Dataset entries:
/---

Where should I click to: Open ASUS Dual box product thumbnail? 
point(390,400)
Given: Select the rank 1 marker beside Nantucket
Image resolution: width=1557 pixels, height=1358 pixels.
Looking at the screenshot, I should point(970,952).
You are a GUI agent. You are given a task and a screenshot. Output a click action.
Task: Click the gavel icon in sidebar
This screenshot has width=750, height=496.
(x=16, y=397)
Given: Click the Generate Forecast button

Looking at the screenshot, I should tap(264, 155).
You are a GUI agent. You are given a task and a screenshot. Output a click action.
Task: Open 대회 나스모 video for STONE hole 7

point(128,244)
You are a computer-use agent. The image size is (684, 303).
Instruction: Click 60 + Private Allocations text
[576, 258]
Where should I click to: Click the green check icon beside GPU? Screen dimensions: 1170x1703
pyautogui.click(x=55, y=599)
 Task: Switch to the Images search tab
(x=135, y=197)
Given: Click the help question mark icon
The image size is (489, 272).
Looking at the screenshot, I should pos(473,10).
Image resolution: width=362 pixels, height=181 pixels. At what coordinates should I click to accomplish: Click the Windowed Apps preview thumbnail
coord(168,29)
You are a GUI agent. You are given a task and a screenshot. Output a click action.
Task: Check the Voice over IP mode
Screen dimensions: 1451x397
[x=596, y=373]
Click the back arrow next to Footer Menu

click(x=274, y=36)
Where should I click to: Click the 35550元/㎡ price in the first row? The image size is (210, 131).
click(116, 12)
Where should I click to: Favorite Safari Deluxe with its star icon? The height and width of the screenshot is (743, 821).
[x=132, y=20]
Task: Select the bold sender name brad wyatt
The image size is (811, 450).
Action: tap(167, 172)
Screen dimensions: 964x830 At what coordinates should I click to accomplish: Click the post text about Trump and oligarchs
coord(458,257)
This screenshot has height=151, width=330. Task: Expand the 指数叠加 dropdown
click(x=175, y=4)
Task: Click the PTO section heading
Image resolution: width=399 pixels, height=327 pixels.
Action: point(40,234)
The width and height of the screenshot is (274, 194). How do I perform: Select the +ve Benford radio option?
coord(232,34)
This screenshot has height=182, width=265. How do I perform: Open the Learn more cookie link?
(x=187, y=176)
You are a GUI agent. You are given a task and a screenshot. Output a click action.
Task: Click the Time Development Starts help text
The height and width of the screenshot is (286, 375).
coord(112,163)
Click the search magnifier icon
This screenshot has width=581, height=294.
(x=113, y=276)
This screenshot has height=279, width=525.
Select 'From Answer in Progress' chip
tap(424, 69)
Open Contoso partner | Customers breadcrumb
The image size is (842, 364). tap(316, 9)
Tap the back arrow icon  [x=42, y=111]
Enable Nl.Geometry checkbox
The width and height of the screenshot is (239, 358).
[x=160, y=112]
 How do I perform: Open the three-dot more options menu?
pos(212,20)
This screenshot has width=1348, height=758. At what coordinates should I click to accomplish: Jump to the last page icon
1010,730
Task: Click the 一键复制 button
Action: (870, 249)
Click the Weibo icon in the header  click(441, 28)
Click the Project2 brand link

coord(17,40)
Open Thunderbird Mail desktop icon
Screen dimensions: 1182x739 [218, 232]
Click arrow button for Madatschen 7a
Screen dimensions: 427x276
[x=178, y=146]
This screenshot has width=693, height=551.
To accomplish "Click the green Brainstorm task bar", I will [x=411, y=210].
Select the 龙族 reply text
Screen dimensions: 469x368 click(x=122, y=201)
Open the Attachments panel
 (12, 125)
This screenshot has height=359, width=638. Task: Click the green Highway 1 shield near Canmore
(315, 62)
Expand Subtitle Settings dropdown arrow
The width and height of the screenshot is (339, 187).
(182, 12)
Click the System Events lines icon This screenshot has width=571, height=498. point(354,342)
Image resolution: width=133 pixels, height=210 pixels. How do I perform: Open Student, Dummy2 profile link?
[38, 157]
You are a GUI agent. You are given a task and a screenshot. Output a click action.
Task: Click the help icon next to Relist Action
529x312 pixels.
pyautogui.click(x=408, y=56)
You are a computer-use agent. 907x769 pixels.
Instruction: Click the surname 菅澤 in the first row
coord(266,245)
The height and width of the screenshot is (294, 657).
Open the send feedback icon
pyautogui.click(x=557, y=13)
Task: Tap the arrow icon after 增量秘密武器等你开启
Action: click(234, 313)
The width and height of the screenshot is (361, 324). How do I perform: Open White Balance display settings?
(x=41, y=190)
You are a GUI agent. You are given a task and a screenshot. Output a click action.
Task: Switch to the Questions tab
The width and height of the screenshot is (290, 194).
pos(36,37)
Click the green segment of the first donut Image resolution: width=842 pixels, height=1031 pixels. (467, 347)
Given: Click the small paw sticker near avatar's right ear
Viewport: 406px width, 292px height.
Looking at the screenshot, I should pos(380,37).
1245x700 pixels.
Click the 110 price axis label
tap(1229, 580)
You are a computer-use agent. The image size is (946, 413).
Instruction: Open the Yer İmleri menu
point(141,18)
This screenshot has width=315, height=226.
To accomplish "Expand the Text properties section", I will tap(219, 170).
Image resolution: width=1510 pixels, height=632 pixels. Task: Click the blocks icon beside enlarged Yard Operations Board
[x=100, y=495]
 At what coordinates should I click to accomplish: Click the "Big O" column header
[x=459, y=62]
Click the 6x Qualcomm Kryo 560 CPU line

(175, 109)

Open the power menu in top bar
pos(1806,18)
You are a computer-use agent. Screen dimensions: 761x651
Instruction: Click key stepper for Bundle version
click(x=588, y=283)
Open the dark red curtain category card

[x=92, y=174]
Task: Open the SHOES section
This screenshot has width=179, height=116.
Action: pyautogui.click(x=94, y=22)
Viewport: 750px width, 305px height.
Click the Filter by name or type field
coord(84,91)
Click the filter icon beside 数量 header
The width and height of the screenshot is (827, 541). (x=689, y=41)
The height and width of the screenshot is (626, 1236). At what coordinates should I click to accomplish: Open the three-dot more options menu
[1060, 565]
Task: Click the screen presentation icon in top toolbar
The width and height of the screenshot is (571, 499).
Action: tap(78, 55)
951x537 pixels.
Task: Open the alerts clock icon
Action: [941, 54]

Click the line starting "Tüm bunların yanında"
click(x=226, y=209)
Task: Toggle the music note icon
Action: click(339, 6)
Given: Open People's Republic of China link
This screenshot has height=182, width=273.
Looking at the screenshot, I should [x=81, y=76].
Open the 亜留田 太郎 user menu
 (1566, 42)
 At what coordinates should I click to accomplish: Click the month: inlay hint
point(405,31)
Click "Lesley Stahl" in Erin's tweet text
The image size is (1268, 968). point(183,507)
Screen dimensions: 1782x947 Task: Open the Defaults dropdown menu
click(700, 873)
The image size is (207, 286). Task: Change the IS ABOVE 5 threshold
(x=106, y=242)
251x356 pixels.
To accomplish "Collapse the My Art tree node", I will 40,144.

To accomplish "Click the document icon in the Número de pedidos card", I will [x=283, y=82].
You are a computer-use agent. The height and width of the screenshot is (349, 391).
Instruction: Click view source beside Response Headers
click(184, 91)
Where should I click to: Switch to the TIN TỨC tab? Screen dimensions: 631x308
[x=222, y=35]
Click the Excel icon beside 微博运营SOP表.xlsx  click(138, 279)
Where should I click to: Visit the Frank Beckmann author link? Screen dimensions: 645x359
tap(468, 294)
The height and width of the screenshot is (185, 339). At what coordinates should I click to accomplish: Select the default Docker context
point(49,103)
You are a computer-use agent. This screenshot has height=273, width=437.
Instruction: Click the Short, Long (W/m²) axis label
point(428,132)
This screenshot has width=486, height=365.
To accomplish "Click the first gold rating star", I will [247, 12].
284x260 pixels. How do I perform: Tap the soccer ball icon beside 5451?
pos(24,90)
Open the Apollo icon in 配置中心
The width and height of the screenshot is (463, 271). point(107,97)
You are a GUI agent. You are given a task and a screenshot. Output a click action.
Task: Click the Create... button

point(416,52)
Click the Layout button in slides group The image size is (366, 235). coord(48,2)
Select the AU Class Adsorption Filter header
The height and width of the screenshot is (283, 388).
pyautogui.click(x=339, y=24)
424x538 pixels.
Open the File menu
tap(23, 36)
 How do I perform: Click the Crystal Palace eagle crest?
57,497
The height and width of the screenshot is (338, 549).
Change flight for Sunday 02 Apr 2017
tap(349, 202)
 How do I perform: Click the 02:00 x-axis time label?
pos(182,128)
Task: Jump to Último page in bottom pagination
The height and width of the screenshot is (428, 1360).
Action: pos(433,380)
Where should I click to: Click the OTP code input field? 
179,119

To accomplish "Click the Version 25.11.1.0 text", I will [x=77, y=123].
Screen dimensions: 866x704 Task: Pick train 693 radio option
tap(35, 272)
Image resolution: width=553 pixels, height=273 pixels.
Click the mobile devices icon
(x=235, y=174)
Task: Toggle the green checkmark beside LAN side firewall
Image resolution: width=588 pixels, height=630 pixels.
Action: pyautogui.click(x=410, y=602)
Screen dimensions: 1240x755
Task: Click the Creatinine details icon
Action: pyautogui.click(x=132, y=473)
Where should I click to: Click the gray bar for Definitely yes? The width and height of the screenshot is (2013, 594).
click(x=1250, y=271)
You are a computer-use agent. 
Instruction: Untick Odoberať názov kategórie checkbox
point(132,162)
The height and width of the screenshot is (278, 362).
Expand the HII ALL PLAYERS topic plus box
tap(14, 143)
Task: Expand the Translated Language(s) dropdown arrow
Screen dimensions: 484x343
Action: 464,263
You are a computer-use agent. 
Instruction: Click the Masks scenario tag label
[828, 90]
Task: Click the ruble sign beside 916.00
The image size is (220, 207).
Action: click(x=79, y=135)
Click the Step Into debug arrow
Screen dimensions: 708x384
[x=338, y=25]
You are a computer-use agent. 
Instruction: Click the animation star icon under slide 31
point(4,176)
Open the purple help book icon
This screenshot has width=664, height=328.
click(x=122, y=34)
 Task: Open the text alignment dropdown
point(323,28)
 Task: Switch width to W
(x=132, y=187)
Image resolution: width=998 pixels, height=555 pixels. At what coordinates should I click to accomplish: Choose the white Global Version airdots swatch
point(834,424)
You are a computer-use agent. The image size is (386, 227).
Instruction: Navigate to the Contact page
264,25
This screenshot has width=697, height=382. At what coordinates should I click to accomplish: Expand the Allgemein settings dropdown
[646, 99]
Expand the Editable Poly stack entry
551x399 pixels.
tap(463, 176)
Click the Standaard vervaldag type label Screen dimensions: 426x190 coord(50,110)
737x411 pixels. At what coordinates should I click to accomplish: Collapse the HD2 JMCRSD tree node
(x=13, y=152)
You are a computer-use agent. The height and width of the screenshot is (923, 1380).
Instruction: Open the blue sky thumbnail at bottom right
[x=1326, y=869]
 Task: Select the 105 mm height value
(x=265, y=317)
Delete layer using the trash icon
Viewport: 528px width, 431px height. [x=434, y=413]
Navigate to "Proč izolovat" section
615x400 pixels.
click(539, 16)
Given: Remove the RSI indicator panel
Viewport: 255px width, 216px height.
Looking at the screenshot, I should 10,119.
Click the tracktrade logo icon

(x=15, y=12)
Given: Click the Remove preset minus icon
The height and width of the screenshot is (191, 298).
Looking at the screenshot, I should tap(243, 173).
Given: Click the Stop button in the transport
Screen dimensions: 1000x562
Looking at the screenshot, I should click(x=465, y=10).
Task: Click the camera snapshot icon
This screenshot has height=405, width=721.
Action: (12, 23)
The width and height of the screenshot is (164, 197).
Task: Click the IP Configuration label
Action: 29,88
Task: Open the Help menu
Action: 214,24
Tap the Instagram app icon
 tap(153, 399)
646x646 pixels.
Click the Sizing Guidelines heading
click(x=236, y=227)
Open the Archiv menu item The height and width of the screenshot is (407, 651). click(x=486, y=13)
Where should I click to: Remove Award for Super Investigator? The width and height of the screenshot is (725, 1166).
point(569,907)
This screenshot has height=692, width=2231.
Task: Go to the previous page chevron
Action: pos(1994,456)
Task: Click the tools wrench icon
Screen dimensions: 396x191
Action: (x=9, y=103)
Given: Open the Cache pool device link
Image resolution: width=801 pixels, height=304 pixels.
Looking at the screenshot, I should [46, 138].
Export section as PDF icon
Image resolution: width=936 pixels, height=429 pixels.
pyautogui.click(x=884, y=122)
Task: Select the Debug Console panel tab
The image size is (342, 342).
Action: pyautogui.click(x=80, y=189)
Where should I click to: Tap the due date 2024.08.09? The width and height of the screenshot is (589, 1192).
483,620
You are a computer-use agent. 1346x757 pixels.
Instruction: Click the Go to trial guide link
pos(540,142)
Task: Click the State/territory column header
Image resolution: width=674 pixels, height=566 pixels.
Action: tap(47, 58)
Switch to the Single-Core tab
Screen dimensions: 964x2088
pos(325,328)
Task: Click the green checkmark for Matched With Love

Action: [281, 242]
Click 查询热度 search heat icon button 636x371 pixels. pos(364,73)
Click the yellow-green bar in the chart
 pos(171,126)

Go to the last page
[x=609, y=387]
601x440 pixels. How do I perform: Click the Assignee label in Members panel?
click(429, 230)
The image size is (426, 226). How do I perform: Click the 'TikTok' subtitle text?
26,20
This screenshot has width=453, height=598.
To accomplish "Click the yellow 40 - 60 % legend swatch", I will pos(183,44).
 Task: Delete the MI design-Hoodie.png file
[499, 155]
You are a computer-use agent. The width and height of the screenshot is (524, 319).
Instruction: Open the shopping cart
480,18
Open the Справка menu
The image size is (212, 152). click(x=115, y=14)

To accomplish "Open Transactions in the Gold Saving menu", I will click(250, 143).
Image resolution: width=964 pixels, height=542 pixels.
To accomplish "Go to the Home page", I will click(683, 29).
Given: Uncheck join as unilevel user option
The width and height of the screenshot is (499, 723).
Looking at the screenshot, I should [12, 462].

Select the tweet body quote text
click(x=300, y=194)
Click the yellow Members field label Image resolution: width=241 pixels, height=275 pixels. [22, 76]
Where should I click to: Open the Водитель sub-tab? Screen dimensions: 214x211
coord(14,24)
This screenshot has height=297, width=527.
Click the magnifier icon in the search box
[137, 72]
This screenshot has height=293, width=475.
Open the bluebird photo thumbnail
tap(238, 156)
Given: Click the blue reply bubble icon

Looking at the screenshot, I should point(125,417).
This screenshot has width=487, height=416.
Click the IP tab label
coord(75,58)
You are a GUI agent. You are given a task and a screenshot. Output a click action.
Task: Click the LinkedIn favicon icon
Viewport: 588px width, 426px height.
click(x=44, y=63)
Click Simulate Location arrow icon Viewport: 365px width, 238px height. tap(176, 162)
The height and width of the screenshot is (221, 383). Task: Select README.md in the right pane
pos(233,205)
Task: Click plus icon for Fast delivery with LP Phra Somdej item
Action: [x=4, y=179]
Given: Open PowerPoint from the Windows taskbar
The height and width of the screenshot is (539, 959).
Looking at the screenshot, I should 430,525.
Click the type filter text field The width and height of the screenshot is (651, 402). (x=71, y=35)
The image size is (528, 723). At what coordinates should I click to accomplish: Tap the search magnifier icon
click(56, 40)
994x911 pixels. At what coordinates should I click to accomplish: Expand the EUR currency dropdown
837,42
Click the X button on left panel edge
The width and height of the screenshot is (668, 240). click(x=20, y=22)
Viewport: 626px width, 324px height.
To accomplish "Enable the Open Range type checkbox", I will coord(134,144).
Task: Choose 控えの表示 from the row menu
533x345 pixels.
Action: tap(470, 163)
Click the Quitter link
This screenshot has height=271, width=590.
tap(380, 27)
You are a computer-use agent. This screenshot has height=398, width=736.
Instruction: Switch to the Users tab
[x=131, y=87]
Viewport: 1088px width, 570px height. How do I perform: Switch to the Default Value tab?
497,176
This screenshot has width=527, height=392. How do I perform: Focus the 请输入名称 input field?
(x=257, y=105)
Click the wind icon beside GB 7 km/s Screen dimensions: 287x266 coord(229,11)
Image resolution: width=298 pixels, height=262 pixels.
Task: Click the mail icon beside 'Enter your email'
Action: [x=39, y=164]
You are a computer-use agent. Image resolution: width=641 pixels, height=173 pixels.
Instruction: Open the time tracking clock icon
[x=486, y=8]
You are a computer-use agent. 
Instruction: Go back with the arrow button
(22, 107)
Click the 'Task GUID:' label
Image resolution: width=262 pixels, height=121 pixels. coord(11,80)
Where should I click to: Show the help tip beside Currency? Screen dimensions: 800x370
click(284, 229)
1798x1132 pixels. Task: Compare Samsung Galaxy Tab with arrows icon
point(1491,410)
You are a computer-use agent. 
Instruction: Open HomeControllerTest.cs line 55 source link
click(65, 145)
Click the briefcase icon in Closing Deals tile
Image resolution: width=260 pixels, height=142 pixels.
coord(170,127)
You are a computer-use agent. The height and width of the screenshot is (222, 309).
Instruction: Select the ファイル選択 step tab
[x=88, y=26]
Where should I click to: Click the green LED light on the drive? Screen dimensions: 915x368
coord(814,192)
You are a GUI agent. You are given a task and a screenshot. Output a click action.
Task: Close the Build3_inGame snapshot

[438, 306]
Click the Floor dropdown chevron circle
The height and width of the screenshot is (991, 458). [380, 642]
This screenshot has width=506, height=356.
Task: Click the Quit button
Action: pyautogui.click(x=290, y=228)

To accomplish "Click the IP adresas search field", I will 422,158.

\---

Task details:
Print exactly the lines above from the one with "Given: Uncheck join as unilevel user option" to the one with "This screenshot has height=297, width=527.", including both.

Response:
Given: Uncheck join as unilevel user option
The width and height of the screenshot is (499, 723).
Looking at the screenshot, I should [12, 462].

Select the tweet body quote text
click(x=300, y=194)
Click the yellow Members field label Image resolution: width=241 pixels, height=275 pixels. [22, 76]
Where should I click to: Open the Водитель sub-tab? Screen dimensions: 214x211
coord(14,24)
This screenshot has height=297, width=527.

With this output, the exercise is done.